───── INPUT ─────
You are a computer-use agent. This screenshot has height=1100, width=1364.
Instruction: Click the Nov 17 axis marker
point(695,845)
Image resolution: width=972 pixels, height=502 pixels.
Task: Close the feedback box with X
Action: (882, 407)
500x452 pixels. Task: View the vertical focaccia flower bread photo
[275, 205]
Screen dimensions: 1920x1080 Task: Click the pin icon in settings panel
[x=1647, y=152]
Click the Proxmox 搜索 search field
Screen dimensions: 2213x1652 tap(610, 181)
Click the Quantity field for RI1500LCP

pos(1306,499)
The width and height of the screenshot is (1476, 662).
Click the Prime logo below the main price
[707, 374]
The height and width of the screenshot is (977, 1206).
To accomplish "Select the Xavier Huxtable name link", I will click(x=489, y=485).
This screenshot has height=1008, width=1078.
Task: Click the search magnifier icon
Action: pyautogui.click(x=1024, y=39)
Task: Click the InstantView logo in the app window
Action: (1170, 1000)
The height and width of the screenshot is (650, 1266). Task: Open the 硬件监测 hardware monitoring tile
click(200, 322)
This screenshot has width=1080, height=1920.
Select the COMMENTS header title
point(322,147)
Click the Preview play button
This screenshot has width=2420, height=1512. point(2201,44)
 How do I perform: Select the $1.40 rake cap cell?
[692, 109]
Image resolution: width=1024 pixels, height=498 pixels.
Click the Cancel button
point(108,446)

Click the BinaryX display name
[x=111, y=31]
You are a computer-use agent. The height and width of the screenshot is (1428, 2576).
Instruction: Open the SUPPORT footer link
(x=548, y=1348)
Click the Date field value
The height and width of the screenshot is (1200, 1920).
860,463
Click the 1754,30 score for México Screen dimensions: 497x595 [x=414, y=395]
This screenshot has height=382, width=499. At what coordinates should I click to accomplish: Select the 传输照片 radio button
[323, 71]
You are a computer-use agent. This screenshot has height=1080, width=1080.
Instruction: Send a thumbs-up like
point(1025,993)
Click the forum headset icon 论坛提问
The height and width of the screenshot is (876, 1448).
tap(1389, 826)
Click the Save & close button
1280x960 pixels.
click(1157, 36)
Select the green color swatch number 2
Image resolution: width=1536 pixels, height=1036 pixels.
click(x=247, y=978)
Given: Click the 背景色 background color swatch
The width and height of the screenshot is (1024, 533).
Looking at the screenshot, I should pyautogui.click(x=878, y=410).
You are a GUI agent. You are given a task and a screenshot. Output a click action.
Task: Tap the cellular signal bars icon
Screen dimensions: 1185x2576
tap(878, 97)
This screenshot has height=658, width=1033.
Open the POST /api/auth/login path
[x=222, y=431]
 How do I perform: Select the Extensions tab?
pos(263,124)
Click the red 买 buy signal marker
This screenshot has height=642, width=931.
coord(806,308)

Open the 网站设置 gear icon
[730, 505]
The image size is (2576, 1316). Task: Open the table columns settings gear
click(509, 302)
─────
#### PROBLEM TO SOLVE
Reproduce every one of the items above, line for line, with no changes.

#### FINISHED TASK
You are a computer-use agent. This screenshot has height=1100, width=1364.
Instruction: Click the Nov 17 axis marker
point(695,845)
Image resolution: width=972 pixels, height=502 pixels.
Task: Close the feedback box with X
Action: (882, 407)
500x452 pixels. Task: View the vertical focaccia flower bread photo
[275, 205]
Screen dimensions: 1920x1080 Task: Click the pin icon in settings panel
[x=1647, y=152]
Click the Proxmox 搜索 search field
Screen dimensions: 2213x1652 tap(610, 181)
Click the Quantity field for RI1500LCP

pos(1306,499)
The width and height of the screenshot is (1476, 662).
Click the Prime logo below the main price
[707, 374]
The height and width of the screenshot is (977, 1206).
To accomplish "Select the Xavier Huxtable name link", I will click(x=489, y=485).
This screenshot has height=1008, width=1078.
Task: Click the search magnifier icon
Action: pyautogui.click(x=1024, y=39)
Task: Click the InstantView logo in the app window
Action: (1170, 1000)
The height and width of the screenshot is (650, 1266). Task: Open the 硬件监测 hardware monitoring tile
click(200, 322)
This screenshot has width=1080, height=1920.
Select the COMMENTS header title
point(322,147)
Click the Preview play button
This screenshot has width=2420, height=1512. point(2201,44)
 How do I perform: Select the $1.40 rake cap cell?
[692, 109]
Image resolution: width=1024 pixels, height=498 pixels.
Click the Cancel button
point(108,446)

Click the BinaryX display name
[x=111, y=31]
You are a computer-use agent. The height and width of the screenshot is (1428, 2576).
Instruction: Open the SUPPORT footer link
(x=548, y=1348)
Click the Date field value
The height and width of the screenshot is (1200, 1920).
860,463
Click the 1754,30 score for México Screen dimensions: 497x595 [x=414, y=395]
This screenshot has height=382, width=499. At what coordinates should I click to accomplish: Select the 传输照片 radio button
[323, 71]
You are a computer-use agent. This screenshot has height=1080, width=1080.
Instruction: Send a thumbs-up like
point(1025,993)
Click the forum headset icon 论坛提问
The height and width of the screenshot is (876, 1448).
tap(1389, 826)
Click the Save & close button
1280x960 pixels.
click(1157, 36)
Select the green color swatch number 2
Image resolution: width=1536 pixels, height=1036 pixels.
click(x=247, y=978)
Given: Click the 背景色 background color swatch
The width and height of the screenshot is (1024, 533).
Looking at the screenshot, I should pyautogui.click(x=878, y=410).
You are a GUI agent. You are given a task and a screenshot. Output a click action.
Task: Tap the cellular signal bars icon
Screen dimensions: 1185x2576
tap(878, 97)
This screenshot has height=658, width=1033.
Open the POST /api/auth/login path
[x=222, y=431]
 How do I perform: Select the Extensions tab?
pos(263,124)
Click the red 买 buy signal marker
This screenshot has height=642, width=931.
coord(806,308)

Open the 网站设置 gear icon
[730, 505]
The image size is (2576, 1316). Task: Open the table columns settings gear
click(509, 302)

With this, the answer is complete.